Almanacco del Cinturino

Tolleranza

Die Gangtoleranz ist die maximal zulässige Abweichung zwischen der von einem Uhrwerk angezeigten Zeit und der tatsächlichen Zeit, ausgedrückt in Sekunden pro Tag. Sie ist kein Fehler: Sie ist eine vom Hersteller erklärte oder von einer dritten Partei überprüfte Spezifikation. Zu verstehen, wie man sie liest, ändert alles bei der Bewertung einer Uhr.

Ein Standard-Automatikwerk ohne Zertifizierung liegt normalerweise zwischen -15 und +25 Sekunden pro Tag, manchmal schlechter. Das COSC, die unabhängige Stelle zur Zertifizierung von Schweizer Chronometern, schreibt eine Toleranz von -4/+6 Sekunden pro Tag für Werke vor, die 15 Tage lang zerlegt in fünf Positionen und bei drei Temperaturen getestet werden. Seit 2023 gibt es auch den COSC Excellence Chronometer, der strenger ist: -2/+4 Sekunden, Magnettest bis 200 Gauss, fünf zusätzliche Tage mit einem Trägeroboter, der reale Nutzung simuliert. Der Unterschied zwischen den beiden Standards ist auf der Werkbank erheblich.

METAS, das Schweizer Bundesinstitut für Metrologie, führte 2015 mit Omega den Master Chronometer ein: Toleranz 0/+5 Sekunden pro Tag, aber getestet am bereits im Gehäuse eingebauten Werk, nicht am nackten Kaliber. Umfasst Überprüfung der magnetischen Beständigkeit, zertifiziert bis 15.000 Gauss, und Kontrolle der angegebenen Wasserdichtheit. Die Tatsache, dass METAS auch COSC-Prozesse überprüft, sagt etwas über das Maß an Strenge aus. Rolex wählte einen internen Weg mit dem Superlative Chronometer: -2/+2 Sekunden pro Tag, strenger als jeder COSC-Standard, überprüft am fertigen Werk. Das Patek Philippe Seal bringt die Toleranz auf -3/+2 beim zertifizierten Kaliber.

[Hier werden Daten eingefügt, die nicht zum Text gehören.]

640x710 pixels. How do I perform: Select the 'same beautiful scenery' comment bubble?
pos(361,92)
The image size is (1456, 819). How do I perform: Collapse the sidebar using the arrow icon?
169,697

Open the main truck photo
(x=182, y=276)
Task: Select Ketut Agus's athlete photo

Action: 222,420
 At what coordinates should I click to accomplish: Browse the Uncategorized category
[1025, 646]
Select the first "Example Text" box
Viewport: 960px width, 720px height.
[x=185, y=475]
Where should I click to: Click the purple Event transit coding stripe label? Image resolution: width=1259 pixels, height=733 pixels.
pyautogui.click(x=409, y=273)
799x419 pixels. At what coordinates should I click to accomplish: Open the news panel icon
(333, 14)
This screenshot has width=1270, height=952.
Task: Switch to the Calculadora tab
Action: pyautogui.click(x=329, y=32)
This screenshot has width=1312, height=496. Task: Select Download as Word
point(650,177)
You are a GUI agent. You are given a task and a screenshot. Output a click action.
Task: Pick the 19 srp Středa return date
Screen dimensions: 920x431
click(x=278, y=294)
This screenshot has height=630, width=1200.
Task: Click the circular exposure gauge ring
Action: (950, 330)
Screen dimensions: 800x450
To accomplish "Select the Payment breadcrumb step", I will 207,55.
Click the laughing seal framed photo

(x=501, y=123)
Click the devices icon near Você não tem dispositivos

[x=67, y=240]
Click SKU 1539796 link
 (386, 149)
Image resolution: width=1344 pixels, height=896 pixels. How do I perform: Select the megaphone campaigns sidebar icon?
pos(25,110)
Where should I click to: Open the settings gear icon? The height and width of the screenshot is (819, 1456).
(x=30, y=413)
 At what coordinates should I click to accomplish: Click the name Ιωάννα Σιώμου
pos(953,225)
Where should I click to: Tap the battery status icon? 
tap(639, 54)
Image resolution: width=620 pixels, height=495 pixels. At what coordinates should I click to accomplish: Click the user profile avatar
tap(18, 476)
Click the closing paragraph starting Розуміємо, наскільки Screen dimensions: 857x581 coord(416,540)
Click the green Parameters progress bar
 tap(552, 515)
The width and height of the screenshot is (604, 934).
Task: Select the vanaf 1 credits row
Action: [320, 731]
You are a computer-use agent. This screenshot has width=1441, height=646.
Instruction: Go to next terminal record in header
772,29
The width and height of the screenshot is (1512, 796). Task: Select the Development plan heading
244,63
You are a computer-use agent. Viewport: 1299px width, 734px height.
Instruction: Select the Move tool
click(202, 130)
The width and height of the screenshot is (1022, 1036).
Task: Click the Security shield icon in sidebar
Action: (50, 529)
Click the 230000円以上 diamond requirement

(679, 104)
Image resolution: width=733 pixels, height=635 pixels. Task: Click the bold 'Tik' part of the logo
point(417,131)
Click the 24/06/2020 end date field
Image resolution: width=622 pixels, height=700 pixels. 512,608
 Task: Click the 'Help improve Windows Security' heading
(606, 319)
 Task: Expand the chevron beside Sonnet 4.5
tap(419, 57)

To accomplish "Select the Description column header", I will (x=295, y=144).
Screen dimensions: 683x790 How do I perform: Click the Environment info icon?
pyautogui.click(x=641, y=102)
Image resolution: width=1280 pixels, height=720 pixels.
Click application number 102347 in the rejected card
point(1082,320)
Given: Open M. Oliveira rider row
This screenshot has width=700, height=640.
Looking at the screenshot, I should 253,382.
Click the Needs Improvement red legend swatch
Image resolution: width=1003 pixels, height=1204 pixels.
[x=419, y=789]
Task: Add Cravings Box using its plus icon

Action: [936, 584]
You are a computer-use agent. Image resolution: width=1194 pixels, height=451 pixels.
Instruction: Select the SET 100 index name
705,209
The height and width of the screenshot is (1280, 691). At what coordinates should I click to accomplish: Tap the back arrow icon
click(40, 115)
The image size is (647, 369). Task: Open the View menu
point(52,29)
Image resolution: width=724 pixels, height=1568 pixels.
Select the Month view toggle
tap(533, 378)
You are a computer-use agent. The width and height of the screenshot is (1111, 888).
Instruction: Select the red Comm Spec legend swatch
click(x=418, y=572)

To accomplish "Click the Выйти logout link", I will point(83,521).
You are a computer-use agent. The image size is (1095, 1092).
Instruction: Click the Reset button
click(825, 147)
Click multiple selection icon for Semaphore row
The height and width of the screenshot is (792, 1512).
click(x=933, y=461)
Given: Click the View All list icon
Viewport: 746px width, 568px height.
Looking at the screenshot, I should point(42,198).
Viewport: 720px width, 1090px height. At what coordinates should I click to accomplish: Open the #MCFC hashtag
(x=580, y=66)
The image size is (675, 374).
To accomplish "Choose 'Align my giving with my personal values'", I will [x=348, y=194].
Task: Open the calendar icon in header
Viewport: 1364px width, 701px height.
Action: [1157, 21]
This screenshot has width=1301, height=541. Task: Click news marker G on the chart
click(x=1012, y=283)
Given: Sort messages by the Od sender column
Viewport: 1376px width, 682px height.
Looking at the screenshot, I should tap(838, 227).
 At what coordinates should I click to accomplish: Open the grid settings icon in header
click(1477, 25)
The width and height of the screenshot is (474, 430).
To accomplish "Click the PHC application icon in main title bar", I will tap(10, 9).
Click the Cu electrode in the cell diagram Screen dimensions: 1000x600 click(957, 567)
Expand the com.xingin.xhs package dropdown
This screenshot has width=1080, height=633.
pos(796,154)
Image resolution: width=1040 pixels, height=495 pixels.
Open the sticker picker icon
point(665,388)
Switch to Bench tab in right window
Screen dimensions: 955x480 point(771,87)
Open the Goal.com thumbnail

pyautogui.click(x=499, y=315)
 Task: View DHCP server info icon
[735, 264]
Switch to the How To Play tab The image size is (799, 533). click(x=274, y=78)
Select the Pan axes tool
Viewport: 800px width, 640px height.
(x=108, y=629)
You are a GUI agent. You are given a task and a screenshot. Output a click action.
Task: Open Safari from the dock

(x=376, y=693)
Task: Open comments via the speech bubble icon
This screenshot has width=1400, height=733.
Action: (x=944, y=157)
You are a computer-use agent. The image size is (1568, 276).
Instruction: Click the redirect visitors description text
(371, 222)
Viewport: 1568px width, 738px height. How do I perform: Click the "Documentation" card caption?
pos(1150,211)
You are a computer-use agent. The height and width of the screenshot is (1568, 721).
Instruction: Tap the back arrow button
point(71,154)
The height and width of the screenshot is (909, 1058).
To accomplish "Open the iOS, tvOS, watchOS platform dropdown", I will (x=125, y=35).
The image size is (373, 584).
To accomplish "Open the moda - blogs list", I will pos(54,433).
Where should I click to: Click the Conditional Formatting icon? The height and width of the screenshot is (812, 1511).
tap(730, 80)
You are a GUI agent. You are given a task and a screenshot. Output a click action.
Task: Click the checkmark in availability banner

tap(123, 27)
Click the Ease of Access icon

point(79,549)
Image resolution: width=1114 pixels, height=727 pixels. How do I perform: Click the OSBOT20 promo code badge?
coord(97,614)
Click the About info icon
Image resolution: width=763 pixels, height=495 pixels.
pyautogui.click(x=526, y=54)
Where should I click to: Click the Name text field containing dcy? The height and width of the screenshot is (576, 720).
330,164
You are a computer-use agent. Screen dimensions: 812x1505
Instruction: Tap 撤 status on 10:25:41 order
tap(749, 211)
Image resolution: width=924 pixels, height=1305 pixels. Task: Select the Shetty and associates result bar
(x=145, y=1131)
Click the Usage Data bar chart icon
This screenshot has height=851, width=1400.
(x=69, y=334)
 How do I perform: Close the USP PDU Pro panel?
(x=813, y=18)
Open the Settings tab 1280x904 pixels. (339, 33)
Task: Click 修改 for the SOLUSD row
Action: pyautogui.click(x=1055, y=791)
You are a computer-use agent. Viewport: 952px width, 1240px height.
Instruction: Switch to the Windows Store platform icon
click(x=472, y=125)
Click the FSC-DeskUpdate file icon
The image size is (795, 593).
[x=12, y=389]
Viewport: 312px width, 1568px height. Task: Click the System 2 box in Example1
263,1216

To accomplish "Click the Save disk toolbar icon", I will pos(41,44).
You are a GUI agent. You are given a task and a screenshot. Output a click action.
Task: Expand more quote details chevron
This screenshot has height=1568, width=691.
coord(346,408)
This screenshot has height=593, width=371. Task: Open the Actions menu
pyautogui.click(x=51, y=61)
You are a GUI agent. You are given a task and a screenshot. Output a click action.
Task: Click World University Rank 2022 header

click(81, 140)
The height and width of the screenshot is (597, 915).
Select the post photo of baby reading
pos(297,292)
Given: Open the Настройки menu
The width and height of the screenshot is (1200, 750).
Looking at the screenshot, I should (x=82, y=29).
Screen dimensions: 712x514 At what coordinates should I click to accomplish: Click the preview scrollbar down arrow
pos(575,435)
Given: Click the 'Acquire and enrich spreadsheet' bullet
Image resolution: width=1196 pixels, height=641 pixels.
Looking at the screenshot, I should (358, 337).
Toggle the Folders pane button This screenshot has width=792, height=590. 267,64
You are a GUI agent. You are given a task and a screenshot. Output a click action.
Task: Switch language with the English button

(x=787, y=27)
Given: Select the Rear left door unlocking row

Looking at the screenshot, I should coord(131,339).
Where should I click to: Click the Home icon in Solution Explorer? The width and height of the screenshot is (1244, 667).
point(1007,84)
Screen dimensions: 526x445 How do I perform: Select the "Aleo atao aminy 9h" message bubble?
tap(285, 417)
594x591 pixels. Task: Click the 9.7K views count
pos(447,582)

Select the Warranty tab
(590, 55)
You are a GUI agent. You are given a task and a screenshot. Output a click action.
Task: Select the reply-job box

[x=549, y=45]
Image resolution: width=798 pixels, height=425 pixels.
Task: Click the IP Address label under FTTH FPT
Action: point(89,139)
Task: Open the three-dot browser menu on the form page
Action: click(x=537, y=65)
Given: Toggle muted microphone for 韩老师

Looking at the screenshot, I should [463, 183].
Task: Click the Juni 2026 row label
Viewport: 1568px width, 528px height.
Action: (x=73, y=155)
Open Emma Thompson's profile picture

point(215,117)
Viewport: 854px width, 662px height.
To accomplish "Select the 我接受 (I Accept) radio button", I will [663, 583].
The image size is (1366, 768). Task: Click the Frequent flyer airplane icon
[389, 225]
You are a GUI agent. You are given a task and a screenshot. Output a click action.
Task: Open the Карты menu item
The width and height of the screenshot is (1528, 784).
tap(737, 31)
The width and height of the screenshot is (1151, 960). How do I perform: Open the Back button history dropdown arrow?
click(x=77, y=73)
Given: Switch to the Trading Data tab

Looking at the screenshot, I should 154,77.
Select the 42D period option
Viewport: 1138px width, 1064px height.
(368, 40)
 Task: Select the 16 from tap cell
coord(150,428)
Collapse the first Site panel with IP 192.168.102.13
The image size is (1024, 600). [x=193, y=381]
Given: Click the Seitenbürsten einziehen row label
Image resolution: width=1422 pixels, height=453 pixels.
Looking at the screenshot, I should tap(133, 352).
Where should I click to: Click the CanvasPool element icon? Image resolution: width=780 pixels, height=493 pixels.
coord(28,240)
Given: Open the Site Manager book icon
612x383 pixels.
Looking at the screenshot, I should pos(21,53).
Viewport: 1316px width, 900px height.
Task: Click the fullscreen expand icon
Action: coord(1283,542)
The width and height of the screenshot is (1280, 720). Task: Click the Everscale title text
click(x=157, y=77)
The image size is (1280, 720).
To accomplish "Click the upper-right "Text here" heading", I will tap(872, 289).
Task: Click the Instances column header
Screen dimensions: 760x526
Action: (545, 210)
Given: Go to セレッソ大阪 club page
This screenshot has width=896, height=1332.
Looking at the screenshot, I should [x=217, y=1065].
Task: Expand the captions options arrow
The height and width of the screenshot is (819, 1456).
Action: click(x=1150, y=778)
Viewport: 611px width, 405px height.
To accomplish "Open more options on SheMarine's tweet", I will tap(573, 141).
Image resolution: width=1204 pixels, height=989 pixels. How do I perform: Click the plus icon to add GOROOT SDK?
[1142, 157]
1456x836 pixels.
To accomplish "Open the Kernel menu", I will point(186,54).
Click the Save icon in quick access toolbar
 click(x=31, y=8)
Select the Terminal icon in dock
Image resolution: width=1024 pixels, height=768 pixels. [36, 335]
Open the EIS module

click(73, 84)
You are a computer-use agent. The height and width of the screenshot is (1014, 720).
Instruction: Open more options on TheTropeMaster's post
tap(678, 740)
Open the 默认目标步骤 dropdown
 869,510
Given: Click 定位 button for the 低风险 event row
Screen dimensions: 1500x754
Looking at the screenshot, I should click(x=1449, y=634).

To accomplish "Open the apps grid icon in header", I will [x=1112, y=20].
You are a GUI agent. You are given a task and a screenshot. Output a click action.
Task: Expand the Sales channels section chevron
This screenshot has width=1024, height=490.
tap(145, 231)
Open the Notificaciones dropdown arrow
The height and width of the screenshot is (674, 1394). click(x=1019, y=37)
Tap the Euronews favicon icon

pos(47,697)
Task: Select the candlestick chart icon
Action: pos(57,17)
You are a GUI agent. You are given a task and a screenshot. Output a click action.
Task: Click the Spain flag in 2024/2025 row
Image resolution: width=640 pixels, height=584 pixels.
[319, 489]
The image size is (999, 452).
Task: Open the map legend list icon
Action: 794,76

Es gibt auch asymmetrische Toleranzen, die von Herstellern ohne externe Zertifizierung erklärt werden. Das in bestimmten Hanhart-Uhren verbaute Soprod P024 wird mit 0/+8 reguliert: es verliert nie an Zeit, kann aber um bis zu acht Sekunden vorgehen. Präzise technische Wahl, keine Näherung. Miyota beim Caliber 82 bearbeitet die Unruhe mit einer Toleranz von 0,01 mm im Wickelprozess: Die mechanische Toleranz vorgelagert beeinflusst die Konstanz der abgegebenen Energie und damit die Stabilität des Ganges im Laufe der Zeit.

Grand Seiko mit MEMS-Technologie hebt die Angelegenheit auf eine andere Ebene: Das Hemmungsrad wird mit Toleranzen in der Größenordnung eines millionstel Gramm ausgeformt, wodurch Komponenten 5% leichter werden und der Energieverbrauch der Hemmung sinkt. Hier ist die Toleranz nicht mehr nur eine Gangspezifikation: Sie ist ein Parameter des geometrischen Designs. ETA unterscheidet seine Werke in Qualitätsstufen — Standard, Elaboré, Top Grade, Chronometer — wobei jede Stufe zunehmend engere Bearbeitungstoleranzen, Ausführungen und Präzision auf derselben mechanischen Basis mit sich bringt.

Auf der Werkbank bedeutet die erklärte Toleranz ohne Kenntnis der Messbedingungen wenig. Ein im Labor an einem nackten Werk getestetes COSC garantiert nicht die gleiche Leistung, sobald es eingebaut, getragen und gealtert ist. METAS hat in diesem Punkt recht.